What to do: Return, character for character, the lines of the listing below from the line with "Task: Open the notifications bell icon" up to and including the line with "This screenshot has width=775, height=450.".
_ _ _ _ _
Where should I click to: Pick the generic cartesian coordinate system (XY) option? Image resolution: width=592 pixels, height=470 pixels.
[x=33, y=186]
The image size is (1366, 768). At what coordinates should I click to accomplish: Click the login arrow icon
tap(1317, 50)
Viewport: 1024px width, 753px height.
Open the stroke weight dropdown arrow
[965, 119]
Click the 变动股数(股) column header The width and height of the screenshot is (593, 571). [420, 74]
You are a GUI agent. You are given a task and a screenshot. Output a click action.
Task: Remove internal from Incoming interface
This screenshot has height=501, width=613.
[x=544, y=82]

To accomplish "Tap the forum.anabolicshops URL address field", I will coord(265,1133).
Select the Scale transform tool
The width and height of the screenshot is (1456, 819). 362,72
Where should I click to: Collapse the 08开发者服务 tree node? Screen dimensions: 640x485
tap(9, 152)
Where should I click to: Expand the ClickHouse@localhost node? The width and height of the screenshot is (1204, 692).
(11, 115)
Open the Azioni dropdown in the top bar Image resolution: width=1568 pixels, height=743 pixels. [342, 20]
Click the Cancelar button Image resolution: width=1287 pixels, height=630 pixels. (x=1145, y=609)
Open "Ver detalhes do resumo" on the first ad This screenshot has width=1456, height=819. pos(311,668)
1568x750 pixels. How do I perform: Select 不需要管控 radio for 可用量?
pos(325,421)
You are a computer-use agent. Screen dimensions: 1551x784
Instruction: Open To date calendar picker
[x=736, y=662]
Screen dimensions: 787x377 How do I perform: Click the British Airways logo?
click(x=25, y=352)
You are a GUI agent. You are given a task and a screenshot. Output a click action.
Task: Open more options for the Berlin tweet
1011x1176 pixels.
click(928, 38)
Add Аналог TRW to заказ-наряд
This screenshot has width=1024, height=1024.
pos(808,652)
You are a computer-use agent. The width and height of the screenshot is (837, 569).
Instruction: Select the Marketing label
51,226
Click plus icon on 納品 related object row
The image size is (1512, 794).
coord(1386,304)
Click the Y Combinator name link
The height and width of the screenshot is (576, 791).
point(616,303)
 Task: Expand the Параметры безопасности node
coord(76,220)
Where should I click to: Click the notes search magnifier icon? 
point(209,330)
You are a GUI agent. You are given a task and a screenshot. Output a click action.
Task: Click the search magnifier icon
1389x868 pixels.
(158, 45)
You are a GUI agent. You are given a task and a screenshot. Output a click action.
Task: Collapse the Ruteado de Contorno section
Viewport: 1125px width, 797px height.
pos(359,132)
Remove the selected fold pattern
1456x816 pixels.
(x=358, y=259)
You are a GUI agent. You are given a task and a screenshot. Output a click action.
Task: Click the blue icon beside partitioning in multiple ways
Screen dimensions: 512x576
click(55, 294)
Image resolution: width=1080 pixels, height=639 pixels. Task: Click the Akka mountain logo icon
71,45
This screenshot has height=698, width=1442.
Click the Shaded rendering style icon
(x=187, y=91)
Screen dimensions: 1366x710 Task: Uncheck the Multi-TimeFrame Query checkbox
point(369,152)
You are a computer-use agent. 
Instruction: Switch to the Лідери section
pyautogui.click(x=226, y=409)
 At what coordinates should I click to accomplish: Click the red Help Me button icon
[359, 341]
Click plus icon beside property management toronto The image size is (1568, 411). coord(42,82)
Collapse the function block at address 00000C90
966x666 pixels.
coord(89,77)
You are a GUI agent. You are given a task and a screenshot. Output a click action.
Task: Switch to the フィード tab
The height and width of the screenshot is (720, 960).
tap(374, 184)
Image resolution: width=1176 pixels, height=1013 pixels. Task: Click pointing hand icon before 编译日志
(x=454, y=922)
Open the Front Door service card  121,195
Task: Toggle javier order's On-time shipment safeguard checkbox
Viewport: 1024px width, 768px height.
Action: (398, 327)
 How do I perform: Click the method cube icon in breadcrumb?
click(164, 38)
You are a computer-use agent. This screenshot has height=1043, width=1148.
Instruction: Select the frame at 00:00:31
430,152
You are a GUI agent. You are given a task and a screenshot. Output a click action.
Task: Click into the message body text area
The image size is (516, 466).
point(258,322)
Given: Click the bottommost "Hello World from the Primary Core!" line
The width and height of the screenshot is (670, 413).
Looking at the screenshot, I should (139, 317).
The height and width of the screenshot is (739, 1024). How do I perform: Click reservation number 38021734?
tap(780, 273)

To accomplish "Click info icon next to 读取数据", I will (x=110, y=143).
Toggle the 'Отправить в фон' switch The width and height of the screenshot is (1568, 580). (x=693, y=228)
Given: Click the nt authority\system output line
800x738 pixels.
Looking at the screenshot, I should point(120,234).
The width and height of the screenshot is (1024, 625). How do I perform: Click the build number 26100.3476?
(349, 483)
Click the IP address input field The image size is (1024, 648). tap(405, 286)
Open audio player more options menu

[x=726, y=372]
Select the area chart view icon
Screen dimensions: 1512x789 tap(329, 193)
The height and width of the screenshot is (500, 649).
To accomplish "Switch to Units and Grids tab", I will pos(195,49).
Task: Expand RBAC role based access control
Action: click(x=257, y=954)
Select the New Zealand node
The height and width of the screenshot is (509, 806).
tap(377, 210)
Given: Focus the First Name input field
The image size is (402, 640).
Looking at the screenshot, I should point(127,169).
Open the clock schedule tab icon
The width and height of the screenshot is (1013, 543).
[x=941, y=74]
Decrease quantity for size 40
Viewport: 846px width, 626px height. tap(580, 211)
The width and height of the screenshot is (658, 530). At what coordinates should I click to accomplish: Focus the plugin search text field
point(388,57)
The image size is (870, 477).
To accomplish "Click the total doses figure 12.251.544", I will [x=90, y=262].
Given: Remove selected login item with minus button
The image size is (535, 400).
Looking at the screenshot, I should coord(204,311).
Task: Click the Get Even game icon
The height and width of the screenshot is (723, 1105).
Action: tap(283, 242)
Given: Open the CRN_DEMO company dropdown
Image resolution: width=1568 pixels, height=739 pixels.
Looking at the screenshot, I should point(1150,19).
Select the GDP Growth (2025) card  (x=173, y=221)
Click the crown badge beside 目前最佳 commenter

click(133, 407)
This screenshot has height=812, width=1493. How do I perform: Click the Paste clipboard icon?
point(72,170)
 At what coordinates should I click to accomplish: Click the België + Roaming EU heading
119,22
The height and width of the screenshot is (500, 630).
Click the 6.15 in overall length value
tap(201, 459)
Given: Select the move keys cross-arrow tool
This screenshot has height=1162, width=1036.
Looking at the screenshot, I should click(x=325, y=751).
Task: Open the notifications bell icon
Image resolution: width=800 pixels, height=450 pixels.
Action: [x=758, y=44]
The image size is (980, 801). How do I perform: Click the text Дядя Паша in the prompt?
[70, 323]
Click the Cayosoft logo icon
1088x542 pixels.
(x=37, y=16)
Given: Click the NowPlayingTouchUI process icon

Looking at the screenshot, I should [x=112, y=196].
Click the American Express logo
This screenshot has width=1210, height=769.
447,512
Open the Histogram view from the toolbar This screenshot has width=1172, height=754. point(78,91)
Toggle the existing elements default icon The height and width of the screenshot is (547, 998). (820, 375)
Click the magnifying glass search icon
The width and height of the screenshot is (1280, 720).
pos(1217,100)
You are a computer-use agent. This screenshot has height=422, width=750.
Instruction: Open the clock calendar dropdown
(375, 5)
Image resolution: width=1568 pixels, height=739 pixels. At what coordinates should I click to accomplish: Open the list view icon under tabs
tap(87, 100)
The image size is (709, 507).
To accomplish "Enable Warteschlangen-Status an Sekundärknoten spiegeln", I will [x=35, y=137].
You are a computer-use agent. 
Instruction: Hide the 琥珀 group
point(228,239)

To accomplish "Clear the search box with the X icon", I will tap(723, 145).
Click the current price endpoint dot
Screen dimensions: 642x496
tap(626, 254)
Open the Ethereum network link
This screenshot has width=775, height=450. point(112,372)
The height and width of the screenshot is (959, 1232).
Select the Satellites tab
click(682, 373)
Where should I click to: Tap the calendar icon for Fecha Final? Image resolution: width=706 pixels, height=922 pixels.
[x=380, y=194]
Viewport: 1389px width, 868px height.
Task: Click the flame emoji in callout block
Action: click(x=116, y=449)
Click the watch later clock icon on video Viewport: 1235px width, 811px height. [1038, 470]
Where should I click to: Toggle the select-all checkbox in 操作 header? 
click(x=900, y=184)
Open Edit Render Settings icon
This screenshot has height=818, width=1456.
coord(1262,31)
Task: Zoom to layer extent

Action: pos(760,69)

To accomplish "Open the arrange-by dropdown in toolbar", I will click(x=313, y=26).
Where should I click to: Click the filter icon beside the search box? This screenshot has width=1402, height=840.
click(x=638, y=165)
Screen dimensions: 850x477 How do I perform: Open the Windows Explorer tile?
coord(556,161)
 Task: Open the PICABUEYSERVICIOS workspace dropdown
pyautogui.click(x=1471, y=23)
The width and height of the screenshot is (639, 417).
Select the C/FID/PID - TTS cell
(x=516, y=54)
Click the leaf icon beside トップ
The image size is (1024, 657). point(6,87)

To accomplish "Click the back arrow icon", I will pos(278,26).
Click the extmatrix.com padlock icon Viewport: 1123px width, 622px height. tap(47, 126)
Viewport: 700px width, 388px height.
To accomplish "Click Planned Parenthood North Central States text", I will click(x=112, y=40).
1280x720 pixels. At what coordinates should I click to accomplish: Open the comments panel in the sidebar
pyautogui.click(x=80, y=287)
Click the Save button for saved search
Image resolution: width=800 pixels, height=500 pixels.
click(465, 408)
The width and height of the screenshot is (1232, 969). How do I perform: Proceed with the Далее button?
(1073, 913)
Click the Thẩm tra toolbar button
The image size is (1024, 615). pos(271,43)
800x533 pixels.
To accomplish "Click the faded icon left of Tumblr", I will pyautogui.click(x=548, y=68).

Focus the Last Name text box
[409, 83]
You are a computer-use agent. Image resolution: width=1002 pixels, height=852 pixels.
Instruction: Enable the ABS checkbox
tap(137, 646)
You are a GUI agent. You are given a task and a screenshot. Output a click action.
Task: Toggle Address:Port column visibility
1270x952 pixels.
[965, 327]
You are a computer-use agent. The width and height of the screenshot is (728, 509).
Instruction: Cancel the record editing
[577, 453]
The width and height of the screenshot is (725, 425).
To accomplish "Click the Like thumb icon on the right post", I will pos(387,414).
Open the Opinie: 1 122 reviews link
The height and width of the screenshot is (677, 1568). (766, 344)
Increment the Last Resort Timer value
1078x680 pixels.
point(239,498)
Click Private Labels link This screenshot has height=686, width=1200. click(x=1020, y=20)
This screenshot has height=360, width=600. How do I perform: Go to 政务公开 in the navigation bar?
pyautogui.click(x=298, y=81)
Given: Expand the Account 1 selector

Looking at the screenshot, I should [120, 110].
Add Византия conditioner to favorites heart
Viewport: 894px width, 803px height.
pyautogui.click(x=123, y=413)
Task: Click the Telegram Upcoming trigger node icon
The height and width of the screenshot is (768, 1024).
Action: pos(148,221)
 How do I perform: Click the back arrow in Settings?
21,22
_ _ _ _ _
Response:
Task: Open the notifications bell icon
Image resolution: width=800 pixels, height=450 pixels.
Action: [x=758, y=44]
The image size is (980, 801). How do I perform: Click the text Дядя Паша in the prompt?
[70, 323]
Click the Cayosoft logo icon
1088x542 pixels.
(x=37, y=16)
Given: Click the NowPlayingTouchUI process icon

Looking at the screenshot, I should [x=112, y=196].
Click the American Express logo
This screenshot has width=1210, height=769.
447,512
Open the Histogram view from the toolbar This screenshot has width=1172, height=754. point(78,91)
Toggle the existing elements default icon The height and width of the screenshot is (547, 998). (820, 375)
Click the magnifying glass search icon
The width and height of the screenshot is (1280, 720).
pos(1217,100)
You are a computer-use agent. This screenshot has height=422, width=750.
Instruction: Open the clock calendar dropdown
(375, 5)
Image resolution: width=1568 pixels, height=739 pixels. At what coordinates should I click to accomplish: Open the list view icon under tabs
tap(87, 100)
The image size is (709, 507).
To accomplish "Enable Warteschlangen-Status an Sekundärknoten spiegeln", I will [x=35, y=137].
You are a computer-use agent. 
Instruction: Hide the 琥珀 group
point(228,239)

To accomplish "Clear the search box with the X icon", I will tap(723, 145).
Click the current price endpoint dot
Screen dimensions: 642x496
tap(626, 254)
Open the Ethereum network link
This screenshot has width=775, height=450. point(112,372)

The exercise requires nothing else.